Spying On Tor

← Back to Stories (view on slashdot.org)

Posted by CmdrTaco on Wednesday November 21, 2007 @04:23AM from the shocked-and-apalled-and-totally-not-surprised dept.

juct writes "The long-standing suspicion that the anonymizing network TOR is abused to catch sensitive data by Chinese, Russian, and American government agencies as well as hacking groups gets new support. Members of the Teamfurry community found TOR exit-nodes which only forward unencrypted versions of certain protocols. These peculiar configurations invite speculation as to why they are set up in this way. Another tor exit node has been caught doing MITM attacks using fake SSL certificates."

8 of 198 comments (clear)

Team Furry? by Odiumjunkie · 2007-11-21 04:32 · Score: 3, Funny

> Members of the Teamfurry community found TOR exit-nodes which only forward unencrypted versions of certain protocols.
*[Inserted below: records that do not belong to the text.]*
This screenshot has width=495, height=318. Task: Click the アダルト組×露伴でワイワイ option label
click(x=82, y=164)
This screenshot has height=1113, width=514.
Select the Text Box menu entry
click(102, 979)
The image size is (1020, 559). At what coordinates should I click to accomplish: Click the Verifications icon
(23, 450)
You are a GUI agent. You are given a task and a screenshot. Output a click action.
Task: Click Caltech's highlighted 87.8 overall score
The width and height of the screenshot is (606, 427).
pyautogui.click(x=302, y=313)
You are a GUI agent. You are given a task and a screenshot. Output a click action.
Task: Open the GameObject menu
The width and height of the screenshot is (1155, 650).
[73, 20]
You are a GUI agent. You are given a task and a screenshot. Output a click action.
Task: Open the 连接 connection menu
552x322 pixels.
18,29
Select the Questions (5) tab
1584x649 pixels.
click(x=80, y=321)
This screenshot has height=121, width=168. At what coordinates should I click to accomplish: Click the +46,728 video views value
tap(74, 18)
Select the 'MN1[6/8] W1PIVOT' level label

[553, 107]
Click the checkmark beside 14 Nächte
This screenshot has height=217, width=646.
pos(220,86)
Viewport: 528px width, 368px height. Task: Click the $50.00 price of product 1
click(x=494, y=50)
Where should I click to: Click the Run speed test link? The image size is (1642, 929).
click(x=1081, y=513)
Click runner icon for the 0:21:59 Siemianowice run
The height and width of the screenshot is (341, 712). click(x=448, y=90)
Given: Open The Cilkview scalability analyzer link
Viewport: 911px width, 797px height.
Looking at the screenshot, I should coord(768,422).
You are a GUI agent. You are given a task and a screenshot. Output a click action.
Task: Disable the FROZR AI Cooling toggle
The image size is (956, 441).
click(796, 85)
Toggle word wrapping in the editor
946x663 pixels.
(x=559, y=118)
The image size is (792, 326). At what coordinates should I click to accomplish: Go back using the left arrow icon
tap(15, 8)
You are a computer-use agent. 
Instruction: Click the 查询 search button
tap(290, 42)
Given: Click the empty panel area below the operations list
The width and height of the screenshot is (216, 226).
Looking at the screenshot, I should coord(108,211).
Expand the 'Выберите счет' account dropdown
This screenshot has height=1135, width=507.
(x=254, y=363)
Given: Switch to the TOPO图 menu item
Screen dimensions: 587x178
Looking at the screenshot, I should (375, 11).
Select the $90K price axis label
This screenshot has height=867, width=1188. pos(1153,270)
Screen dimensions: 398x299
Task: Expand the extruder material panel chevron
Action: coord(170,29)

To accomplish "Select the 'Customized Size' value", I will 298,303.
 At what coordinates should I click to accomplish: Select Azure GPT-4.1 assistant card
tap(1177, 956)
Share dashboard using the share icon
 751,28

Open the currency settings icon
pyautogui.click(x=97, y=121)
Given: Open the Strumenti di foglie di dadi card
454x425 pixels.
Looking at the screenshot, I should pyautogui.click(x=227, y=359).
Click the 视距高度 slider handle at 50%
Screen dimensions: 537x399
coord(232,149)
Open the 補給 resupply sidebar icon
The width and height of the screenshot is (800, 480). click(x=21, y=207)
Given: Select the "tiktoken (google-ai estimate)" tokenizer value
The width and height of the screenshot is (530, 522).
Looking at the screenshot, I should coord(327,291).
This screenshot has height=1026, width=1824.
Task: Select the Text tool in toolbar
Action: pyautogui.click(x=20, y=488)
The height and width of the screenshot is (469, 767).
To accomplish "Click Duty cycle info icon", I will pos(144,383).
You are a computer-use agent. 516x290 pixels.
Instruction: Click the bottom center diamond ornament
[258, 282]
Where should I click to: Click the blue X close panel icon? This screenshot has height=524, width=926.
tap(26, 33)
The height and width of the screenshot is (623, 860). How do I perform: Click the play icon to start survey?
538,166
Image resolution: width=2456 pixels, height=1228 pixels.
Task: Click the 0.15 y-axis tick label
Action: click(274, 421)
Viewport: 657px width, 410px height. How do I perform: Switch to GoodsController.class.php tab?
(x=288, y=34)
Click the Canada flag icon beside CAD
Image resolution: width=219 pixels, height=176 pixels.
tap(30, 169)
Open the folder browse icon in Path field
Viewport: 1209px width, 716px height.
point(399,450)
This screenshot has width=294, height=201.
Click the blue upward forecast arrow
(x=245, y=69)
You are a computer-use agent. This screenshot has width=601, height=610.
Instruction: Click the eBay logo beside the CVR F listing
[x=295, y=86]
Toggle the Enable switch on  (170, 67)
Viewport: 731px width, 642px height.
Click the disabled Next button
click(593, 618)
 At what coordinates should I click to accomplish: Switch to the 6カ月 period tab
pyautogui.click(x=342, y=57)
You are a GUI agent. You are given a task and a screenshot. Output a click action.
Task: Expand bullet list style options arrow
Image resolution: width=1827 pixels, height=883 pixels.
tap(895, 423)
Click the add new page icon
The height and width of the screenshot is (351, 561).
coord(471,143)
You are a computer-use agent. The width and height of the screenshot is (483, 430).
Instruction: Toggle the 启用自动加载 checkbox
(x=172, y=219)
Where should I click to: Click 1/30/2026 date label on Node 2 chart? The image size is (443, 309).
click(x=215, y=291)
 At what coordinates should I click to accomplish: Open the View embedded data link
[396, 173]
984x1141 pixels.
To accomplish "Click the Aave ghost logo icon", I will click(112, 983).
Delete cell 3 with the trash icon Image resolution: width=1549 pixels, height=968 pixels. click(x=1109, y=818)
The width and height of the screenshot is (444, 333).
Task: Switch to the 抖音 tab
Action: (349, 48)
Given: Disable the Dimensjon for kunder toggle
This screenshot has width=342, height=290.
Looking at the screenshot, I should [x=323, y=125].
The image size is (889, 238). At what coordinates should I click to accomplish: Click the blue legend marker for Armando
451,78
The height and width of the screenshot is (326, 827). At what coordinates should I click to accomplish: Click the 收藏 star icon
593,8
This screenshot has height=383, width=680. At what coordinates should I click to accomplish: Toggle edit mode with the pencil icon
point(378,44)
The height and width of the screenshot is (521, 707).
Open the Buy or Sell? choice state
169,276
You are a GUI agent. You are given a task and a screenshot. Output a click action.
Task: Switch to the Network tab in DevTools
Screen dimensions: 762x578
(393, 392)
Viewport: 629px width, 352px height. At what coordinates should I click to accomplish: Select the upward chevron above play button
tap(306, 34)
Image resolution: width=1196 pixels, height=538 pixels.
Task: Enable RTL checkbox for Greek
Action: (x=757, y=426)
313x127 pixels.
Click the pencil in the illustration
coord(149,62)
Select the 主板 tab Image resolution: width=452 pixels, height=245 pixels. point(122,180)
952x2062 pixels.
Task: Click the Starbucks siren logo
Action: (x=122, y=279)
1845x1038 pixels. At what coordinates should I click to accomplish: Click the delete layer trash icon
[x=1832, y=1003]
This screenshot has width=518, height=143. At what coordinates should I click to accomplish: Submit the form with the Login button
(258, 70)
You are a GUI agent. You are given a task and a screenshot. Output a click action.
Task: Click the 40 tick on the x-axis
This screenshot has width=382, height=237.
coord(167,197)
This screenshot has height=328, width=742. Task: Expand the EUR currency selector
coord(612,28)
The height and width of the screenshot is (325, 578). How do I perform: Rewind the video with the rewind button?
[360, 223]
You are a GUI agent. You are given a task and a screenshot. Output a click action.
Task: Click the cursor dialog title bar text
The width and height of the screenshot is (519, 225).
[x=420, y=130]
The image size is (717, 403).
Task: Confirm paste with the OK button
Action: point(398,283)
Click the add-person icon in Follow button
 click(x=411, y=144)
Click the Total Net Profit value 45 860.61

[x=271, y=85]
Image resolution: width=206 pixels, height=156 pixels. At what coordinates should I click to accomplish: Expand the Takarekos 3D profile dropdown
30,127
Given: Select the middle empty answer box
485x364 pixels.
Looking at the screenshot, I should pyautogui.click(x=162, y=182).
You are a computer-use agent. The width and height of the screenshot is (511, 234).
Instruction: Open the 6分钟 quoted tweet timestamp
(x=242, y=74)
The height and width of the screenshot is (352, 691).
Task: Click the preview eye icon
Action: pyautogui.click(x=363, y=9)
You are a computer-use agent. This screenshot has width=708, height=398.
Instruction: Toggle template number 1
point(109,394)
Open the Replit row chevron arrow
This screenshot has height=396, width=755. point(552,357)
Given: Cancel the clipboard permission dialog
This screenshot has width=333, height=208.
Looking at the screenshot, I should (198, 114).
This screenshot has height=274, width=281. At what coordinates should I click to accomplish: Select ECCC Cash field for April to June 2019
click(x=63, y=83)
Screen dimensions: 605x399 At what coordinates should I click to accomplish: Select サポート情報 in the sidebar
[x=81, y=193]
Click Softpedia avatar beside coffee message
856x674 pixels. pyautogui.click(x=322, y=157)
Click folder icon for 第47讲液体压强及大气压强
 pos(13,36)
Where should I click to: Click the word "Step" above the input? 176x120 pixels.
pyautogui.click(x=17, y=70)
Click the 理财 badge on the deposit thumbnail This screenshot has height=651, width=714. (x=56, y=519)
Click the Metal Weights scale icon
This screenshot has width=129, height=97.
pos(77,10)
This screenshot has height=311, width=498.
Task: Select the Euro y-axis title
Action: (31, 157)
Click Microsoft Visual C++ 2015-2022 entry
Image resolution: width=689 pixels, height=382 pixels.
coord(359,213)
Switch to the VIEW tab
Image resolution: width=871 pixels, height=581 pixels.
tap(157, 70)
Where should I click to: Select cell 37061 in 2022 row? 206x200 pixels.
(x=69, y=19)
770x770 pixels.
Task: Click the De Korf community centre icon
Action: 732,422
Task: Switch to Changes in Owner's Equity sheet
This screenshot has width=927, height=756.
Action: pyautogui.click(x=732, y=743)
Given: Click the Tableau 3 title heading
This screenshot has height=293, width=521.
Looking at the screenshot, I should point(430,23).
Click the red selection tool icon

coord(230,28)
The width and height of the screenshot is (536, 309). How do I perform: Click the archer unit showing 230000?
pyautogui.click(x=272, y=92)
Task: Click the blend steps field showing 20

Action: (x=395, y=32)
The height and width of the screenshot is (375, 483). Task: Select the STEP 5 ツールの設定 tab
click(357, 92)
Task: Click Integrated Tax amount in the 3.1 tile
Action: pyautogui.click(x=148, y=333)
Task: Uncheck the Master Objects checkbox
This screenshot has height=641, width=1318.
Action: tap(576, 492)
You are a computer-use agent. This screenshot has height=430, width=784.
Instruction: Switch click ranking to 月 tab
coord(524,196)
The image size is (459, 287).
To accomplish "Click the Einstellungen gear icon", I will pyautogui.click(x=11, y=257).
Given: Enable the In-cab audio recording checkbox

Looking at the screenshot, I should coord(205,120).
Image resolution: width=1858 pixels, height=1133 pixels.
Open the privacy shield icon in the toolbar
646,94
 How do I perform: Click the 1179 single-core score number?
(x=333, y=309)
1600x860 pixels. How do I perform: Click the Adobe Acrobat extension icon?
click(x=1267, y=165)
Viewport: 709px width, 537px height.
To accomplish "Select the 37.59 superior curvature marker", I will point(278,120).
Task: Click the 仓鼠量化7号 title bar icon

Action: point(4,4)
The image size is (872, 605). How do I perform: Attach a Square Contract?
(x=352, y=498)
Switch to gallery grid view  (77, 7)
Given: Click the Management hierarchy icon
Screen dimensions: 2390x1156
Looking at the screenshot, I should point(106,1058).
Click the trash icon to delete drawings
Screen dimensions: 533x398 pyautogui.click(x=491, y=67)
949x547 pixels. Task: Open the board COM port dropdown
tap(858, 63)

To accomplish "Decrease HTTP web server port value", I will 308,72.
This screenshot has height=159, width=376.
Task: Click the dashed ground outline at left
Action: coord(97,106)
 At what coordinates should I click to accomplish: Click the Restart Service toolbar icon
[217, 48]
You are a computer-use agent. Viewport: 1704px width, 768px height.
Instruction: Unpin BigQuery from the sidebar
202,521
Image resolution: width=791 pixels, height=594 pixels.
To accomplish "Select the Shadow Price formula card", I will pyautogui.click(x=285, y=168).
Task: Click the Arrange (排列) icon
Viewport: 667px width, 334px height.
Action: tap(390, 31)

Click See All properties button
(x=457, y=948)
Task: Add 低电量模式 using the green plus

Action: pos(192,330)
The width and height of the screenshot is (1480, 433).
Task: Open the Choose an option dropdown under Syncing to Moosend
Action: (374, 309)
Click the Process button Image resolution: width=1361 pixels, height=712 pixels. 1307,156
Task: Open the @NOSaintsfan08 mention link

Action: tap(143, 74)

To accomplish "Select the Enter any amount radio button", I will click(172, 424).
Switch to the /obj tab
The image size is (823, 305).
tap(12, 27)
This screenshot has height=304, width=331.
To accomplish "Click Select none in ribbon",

Are they worried that the Chinese will intercept pictures of them dressed like this?
Whew. by Anonymous Coward · 2007-11-21 04:34 · Score: 1, Funny

It's good to know the furry community is keeping us abreast of these security concerns.
Re:Conclusion: by s20451 · 2007-11-21 05:00 · Score: 5, Funny

Tor is so easy to abuse (if you run a tor server) it's not even funny. Just take a look at the code, it's trivial to hack. It's funny how much of the OSS community are proverbial sheeple, believing that since it's open source, it must be secure.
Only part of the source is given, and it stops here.